讯飞2020年事件提取比赛第一名-主客体提取

引言

这是第二篇文章，因为主客体提取需要依赖触发词识别。上一篇是讯飞2020年事件提取比赛第一名-触发词提取。

1. 跑通代码

args = TrainArgs().get_parser()
args.gpu_ids = '0'
args.mode = "train"
args.raw_data_dir = './data/final/raw_data'
args.mid_data_dir = './data/final/mid_data'
args.aux_data_dir = "./data/final/preliminary_clean"
args.bert_dir = '/home/yuzhang/PycharmProjects/xf_event_extraction2020Top1/bert/torch_roberta_wwm'
args.output_dir = './out'
args.bert_type = 'roberta_wwm'
args.task_type = 'role1' # 改动这里
args.max_seq_len = 320
args.train_epochs = 6
args.train_batch_size = 3
args.lr = 2e-5
args.other_lr = 2e-4
args.attack_train = "pgd"
args.swa_start = 4
args.eval_model = True
args.enhance_data = True
args.use_trigger_distance = True
args.use_distant_trigger = True

2. 模型结构

3. 模型结构

Role1Extractor(
  (bert_module): BertModel()
  (dropout_layer): Dropout(p=0.1, inplace=False)
  (conditional_layer_norm): ConditionalLayerNorm(
    (weight_dense): Linear(in_features=1536, out_features=768, bias=False)
    (bias_dense): Linear(in_features=1536, out_features=768, bias=False)
  )
  (trigger_distance_embedding): Embedding(512, 256)
  (layer_norm): LayerNorm((1024,), eps=1e-12, elementwise_affine=True)
  (mid_linear): Sequential(
    (0): Linear(in_features=1024, out_features=128, bias=True)
    (1): ReLU()
    (2): Dropout(p=0.1, inplace=False)
  )
  (obj_classifier): Linear(in_features=128, out_features=2, bias=True)
  (sub_classifier): Linear(in_features=128, out_features=2, bias=True)
  (activation): Sigmoid()
  (criterion): BCELoss()
)

4. 训练中需要注意的点

1. label构造

具体代码这里。
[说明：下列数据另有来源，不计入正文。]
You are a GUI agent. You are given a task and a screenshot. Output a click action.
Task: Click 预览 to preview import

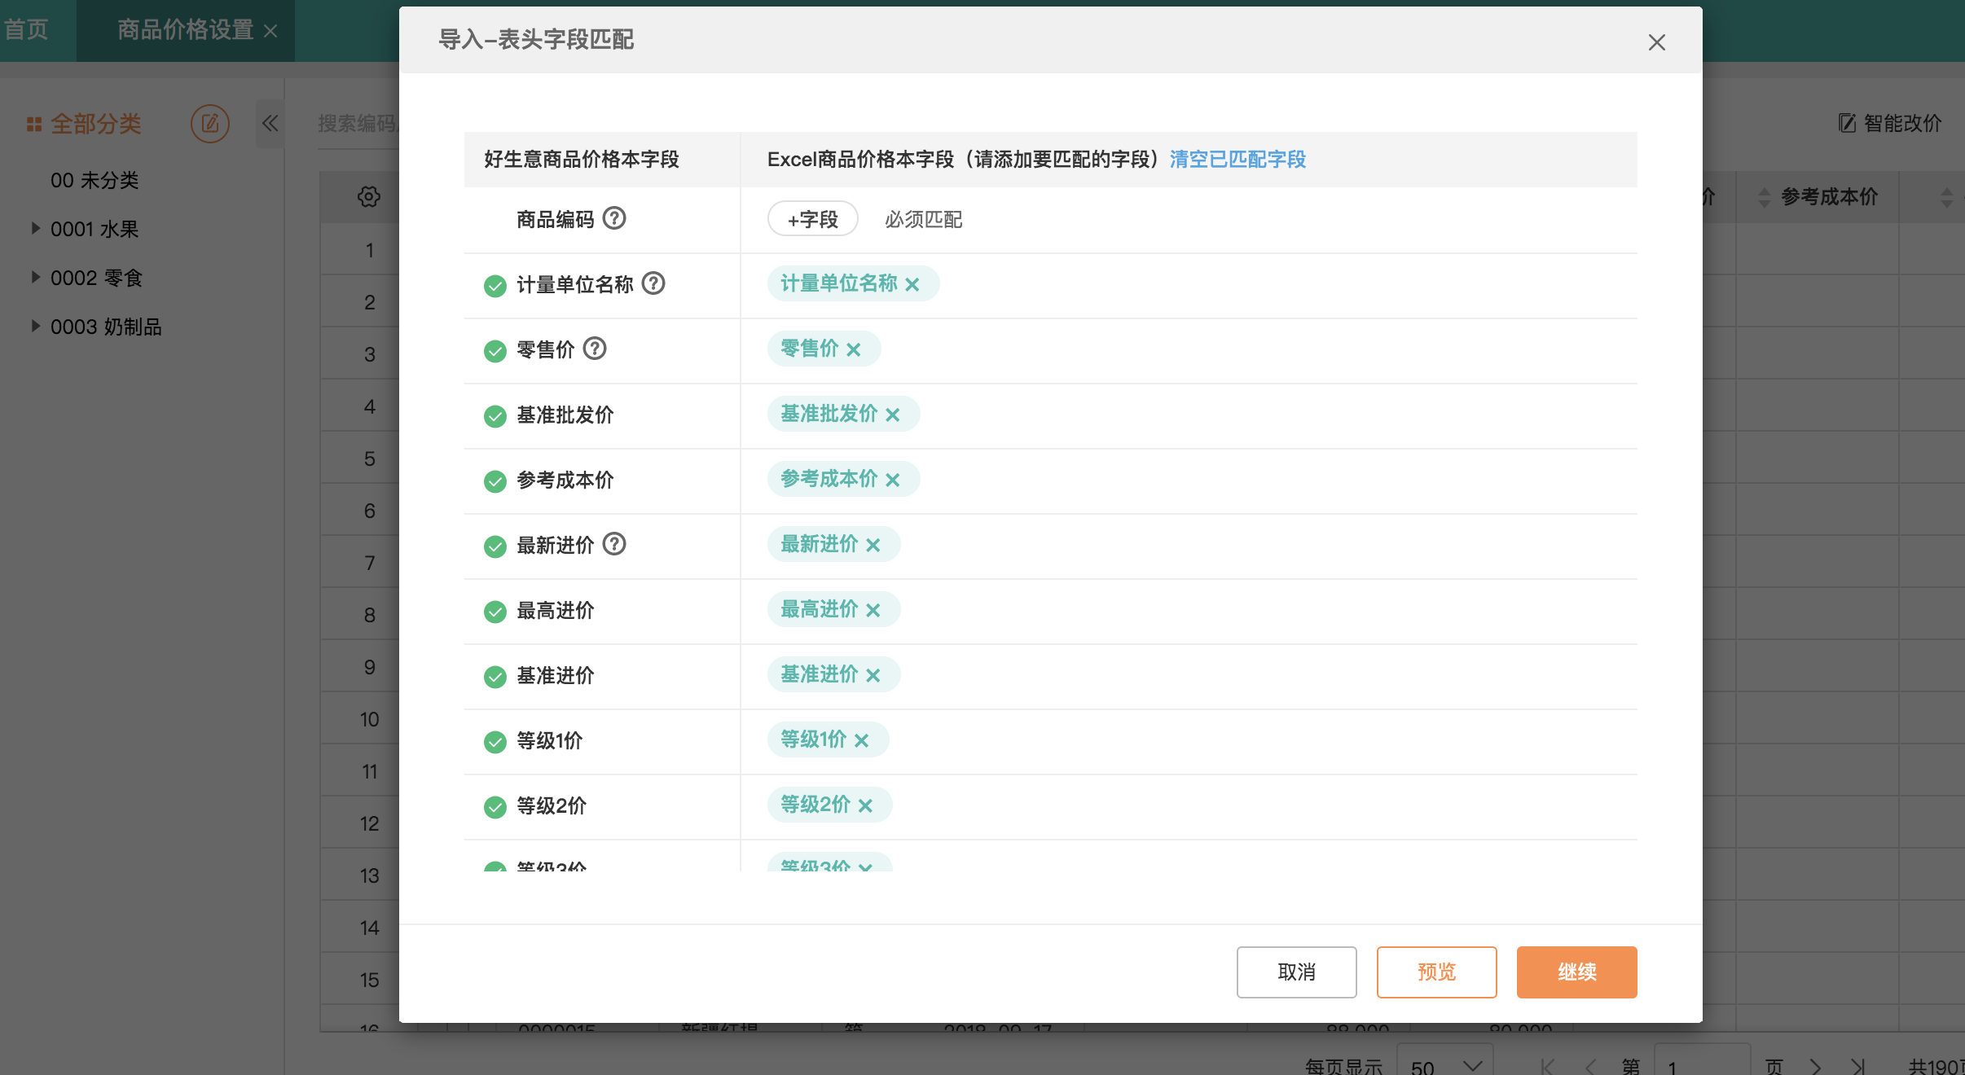(1436, 972)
因为这个任务作者只提取主客体，所以每一个label的长度为4。
前两个为客体的开始和结束，后两个为主体的开始和结束。
所在的index对应句子的位置。
具体代码这里。

比如：

label = [
    [0, 0, 0, 0],
    [0, 0, 0, 0],
    [0, 0, 0, 0],
    [1, 0, 0, 0],
    [0, 0, 0, 0],
    [0, 0, 0, 0],
    [0, 1, 0, 0],
    [0, 0, 0, 0],

]

看到这里，基本就明白主体思路和触发词提取是一样的。

2.相对位置编码

这个是指引入了一个新的feature，这个feature是以trigger位置来算前面和后面的位置编码。比如trigger为(32,33)，那(32,33)的位置编码为0,左右两边递增。

比如:

1	distince_feature = [3,2,1,0,0,1,2,3]

我对这一步的做法能带来多大的提升保留质疑。
所以此处就不细讲了。以后有机会试试效果。

3. conditional layer norm

这个作者的思想来自苏剑林的CondiationalLayerNorm，但是我没找到它的源码。

作用：
作者这里采用的是利用Conditional Layer Normalization来将外部条件和bert output做了一次注意力。

具体流程：
1、通过trigger index获取对应的bert output（看batch_gather函数），这里假设叫做trigger feature。
2、接着将trigger feature和bert output通过conditional layer norm进行融合。

conditional layer norm流程：
1、对bert output做layer norm，这一步没什么可说的。
2、将trigger feature经过weight linear和bias linear，这个做法其实和正常的layer norm指定elementwise_affine做法是类似的，正常的layer norm做归一化没有训练参数。
3、和bert_output进行相乘。这个地方可以理解成trigger和其他词做了一个注意力。

举例说明
在本次任务里，触发词的长度都为2,所以self.weight_dense和self.bias_dense都是normalized_shape * 2。batch_gather后拿到的触发词shape为（32,2,768）,这步叫做trigger feature。然后进行reshape，变成了(32, 1, 1536)，经过self.weight_dense和self.bias_dense变换后变成了(32, 1, 768)，随后和bert_output进行相乘，即和每个字做了一个注意力。

作者代码如下：


class ConditionalLayerNorm(nn.Module):
    def __init__(self,
                 normalized_shape,
                 eps=1e-12):
        super().__init__()

        self.eps = eps

        self.weight = nn.Parameter(torch.Tensor(normalized_shape))
        self.bias = nn.Parameter(torch.Tensor(normalized_shape))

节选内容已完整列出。